*** Opening of INPUT ***

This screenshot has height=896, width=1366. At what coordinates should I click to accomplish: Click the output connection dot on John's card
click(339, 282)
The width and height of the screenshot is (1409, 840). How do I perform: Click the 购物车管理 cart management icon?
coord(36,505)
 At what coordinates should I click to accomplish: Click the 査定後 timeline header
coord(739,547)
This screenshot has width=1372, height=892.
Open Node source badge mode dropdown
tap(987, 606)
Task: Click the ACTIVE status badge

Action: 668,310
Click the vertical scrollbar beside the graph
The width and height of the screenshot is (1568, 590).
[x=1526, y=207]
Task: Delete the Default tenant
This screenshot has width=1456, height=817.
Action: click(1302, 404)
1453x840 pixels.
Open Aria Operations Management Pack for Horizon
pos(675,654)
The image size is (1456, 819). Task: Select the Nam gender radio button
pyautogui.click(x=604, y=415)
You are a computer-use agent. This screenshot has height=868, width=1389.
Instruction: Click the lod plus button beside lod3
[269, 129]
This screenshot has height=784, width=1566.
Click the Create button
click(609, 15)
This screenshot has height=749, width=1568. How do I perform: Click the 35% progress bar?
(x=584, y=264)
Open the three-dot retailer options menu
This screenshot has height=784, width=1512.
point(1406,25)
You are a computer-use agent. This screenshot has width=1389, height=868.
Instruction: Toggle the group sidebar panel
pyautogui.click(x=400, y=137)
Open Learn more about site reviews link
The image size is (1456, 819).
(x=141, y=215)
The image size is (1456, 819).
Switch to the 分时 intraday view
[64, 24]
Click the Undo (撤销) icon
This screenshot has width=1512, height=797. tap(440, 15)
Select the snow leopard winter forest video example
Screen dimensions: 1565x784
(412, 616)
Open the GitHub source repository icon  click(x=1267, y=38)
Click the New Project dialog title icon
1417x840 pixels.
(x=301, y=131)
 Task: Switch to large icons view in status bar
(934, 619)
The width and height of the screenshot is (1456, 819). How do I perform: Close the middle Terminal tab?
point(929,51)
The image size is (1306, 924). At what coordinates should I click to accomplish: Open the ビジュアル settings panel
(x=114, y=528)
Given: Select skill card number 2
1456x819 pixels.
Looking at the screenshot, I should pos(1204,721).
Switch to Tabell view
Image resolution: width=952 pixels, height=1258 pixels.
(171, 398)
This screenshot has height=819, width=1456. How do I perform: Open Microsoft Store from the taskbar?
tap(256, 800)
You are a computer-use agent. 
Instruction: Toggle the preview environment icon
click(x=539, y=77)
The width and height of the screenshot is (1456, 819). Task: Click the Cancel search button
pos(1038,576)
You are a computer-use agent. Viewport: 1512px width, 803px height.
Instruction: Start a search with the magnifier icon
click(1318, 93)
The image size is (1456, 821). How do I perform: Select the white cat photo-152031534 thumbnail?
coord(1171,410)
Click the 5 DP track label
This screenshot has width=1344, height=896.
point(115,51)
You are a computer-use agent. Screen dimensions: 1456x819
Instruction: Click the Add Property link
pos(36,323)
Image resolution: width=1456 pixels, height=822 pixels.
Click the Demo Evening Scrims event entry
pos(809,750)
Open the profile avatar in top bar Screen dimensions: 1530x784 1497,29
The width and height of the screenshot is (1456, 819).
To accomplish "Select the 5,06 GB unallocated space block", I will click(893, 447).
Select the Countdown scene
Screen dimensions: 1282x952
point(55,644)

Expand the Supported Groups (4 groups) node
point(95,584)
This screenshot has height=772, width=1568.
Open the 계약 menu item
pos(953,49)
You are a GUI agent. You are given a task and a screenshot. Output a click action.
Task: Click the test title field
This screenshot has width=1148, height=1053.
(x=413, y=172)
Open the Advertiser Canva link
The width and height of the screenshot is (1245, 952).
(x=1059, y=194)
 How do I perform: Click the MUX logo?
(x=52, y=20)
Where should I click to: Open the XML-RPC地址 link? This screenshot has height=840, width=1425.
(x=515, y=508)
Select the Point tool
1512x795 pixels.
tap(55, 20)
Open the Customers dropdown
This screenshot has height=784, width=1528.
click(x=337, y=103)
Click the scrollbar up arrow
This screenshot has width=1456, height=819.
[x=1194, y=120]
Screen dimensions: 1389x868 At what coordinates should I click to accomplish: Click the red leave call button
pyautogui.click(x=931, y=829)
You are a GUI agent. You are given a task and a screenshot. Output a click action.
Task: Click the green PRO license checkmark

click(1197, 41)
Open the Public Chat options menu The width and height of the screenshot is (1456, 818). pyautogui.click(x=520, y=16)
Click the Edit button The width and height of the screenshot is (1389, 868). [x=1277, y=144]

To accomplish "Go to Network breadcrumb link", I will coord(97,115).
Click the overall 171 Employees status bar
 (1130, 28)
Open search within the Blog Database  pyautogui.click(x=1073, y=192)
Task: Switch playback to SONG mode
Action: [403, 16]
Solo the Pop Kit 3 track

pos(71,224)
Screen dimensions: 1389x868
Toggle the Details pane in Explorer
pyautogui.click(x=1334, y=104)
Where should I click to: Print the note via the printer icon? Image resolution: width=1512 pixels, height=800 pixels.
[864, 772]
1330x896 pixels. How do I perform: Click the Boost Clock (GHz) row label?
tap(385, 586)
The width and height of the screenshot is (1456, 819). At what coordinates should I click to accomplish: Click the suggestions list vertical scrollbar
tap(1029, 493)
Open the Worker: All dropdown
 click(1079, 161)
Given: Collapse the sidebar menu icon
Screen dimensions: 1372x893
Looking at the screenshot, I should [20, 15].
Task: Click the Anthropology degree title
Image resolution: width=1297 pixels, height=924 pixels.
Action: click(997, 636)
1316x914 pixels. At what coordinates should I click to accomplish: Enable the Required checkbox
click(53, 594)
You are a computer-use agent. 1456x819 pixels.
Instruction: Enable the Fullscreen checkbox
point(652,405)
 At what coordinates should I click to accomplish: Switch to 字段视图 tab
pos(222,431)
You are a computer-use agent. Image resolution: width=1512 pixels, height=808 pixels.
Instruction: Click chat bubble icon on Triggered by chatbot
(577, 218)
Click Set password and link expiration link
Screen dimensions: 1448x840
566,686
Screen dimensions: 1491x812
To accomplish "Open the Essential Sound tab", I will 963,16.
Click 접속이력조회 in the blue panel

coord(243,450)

*** Close of INPUT ***

WORK TO BE COMPLETED
Word for word, write out every entry shown above.

RESULT OF THE TASK
This screenshot has height=896, width=1366. At what coordinates should I click to accomplish: Click the output connection dot on John's card
click(339, 282)
The width and height of the screenshot is (1409, 840). How do I perform: Click the 购物车管理 cart management icon?
coord(36,505)
 At what coordinates should I click to accomplish: Click the 査定後 timeline header
coord(739,547)
This screenshot has width=1372, height=892.
Open Node source badge mode dropdown
tap(987, 606)
Task: Click the ACTIVE status badge

Action: 668,310
Click the vertical scrollbar beside the graph
The width and height of the screenshot is (1568, 590).
[x=1526, y=207]
Task: Delete the Default tenant
This screenshot has width=1456, height=817.
Action: click(1302, 404)
1453x840 pixels.
Open Aria Operations Management Pack for Horizon
pos(675,654)
The image size is (1456, 819). Task: Select the Nam gender radio button
pyautogui.click(x=604, y=415)
You are a computer-use agent. This screenshot has height=868, width=1389.
Instruction: Click the lod plus button beside lod3
[269, 129]
This screenshot has height=784, width=1566.
Click the Create button
click(609, 15)
This screenshot has height=749, width=1568. How do I perform: Click the 35% progress bar?
(x=584, y=264)
Open the three-dot retailer options menu
This screenshot has height=784, width=1512.
point(1406,25)
You are a computer-use agent. This screenshot has width=1389, height=868.
Instruction: Toggle the group sidebar panel
pyautogui.click(x=400, y=137)
Open Learn more about site reviews link
The image size is (1456, 819).
(x=141, y=215)
The image size is (1456, 819).
Switch to the 分时 intraday view
[64, 24]
Click the Undo (撤销) icon
This screenshot has width=1512, height=797. tap(440, 15)
Select the snow leopard winter forest video example
Screen dimensions: 1565x784
(412, 616)
Open the GitHub source repository icon  click(x=1267, y=38)
Click the New Project dialog title icon
1417x840 pixels.
(x=301, y=131)
 Task: Switch to large icons view in status bar
(934, 619)
The width and height of the screenshot is (1456, 819). How do I perform: Close the middle Terminal tab?
point(929,51)
The image size is (1306, 924). At what coordinates should I click to accomplish: Open the ビジュアル settings panel
(x=114, y=528)
Given: Select skill card number 2
1456x819 pixels.
Looking at the screenshot, I should pos(1204,721).
Switch to Tabell view
Image resolution: width=952 pixels, height=1258 pixels.
(171, 398)
This screenshot has height=819, width=1456. How do I perform: Open Microsoft Store from the taskbar?
tap(256, 800)
You are a computer-use agent. 
Instruction: Toggle the preview environment icon
click(x=539, y=77)
The width and height of the screenshot is (1456, 819). Task: Click the Cancel search button
pos(1038,576)
You are a computer-use agent. Viewport: 1512px width, 803px height.
Instruction: Start a search with the magnifier icon
click(1318, 93)
The image size is (1456, 821). How do I perform: Select the white cat photo-152031534 thumbnail?
coord(1171,410)
Click the 5 DP track label
This screenshot has width=1344, height=896.
point(115,51)
You are a computer-use agent. Screen dimensions: 1456x819
Instruction: Click the Add Property link
pos(36,323)
Image resolution: width=1456 pixels, height=822 pixels.
Click the Demo Evening Scrims event entry
pos(809,750)
Open the profile avatar in top bar Screen dimensions: 1530x784 1497,29
The width and height of the screenshot is (1456, 819).
To accomplish "Select the 5,06 GB unallocated space block", I will click(893, 447).
Select the Countdown scene
Screen dimensions: 1282x952
point(55,644)

Expand the Supported Groups (4 groups) node
point(95,584)
This screenshot has height=772, width=1568.
Open the 계약 menu item
pos(953,49)
You are a GUI agent. You are given a task and a screenshot. Output a click action.
Task: Click the test title field
This screenshot has width=1148, height=1053.
(x=413, y=172)
Open the Advertiser Canva link
The width and height of the screenshot is (1245, 952).
(x=1059, y=194)
 How do I perform: Click the MUX logo?
(x=52, y=20)
Where should I click to: Open the XML-RPC地址 link? This screenshot has height=840, width=1425.
(x=515, y=508)
Select the Point tool
1512x795 pixels.
tap(55, 20)
Open the Customers dropdown
This screenshot has height=784, width=1528.
click(x=337, y=103)
Click the scrollbar up arrow
This screenshot has width=1456, height=819.
[x=1194, y=120]
Screen dimensions: 1389x868 At what coordinates should I click to accomplish: Click the red leave call button
pyautogui.click(x=931, y=829)
You are a GUI agent. You are given a task and a screenshot. Output a click action.
Task: Click the green PRO license checkmark

click(1197, 41)
Open the Public Chat options menu The width and height of the screenshot is (1456, 818). pyautogui.click(x=520, y=16)
Click the Edit button The width and height of the screenshot is (1389, 868). [x=1277, y=144]

To accomplish "Go to Network breadcrumb link", I will coord(97,115).
Click the overall 171 Employees status bar
 (1130, 28)
Open search within the Blog Database  pyautogui.click(x=1073, y=192)
Task: Switch playback to SONG mode
Action: [403, 16]
Solo the Pop Kit 3 track

pos(71,224)
Screen dimensions: 1389x868
Toggle the Details pane in Explorer
pyautogui.click(x=1334, y=104)
Where should I click to: Print the note via the printer icon? Image resolution: width=1512 pixels, height=800 pixels.
[864, 772]
1330x896 pixels. How do I perform: Click the Boost Clock (GHz) row label?
tap(385, 586)
The width and height of the screenshot is (1456, 819). At what coordinates should I click to accomplish: Click the suggestions list vertical scrollbar
tap(1029, 493)
Open the Worker: All dropdown
 click(1079, 161)
Given: Collapse the sidebar menu icon
Screen dimensions: 1372x893
Looking at the screenshot, I should [20, 15].
Task: Click the Anthropology degree title
Image resolution: width=1297 pixels, height=924 pixels.
Action: click(997, 636)
1316x914 pixels. At what coordinates should I click to accomplish: Enable the Required checkbox
click(53, 594)
You are a computer-use agent. 1456x819 pixels.
Instruction: Enable the Fullscreen checkbox
point(652,405)
 At what coordinates should I click to accomplish: Switch to 字段视图 tab
pos(222,431)
You are a computer-use agent. Image resolution: width=1512 pixels, height=808 pixels.
Instruction: Click chat bubble icon on Triggered by chatbot
(577, 218)
Click Set password and link expiration link
Screen dimensions: 1448x840
566,686
Screen dimensions: 1491x812
To accomplish "Open the Essential Sound tab", I will 963,16.
Click 접속이력조회 in the blue panel

coord(243,450)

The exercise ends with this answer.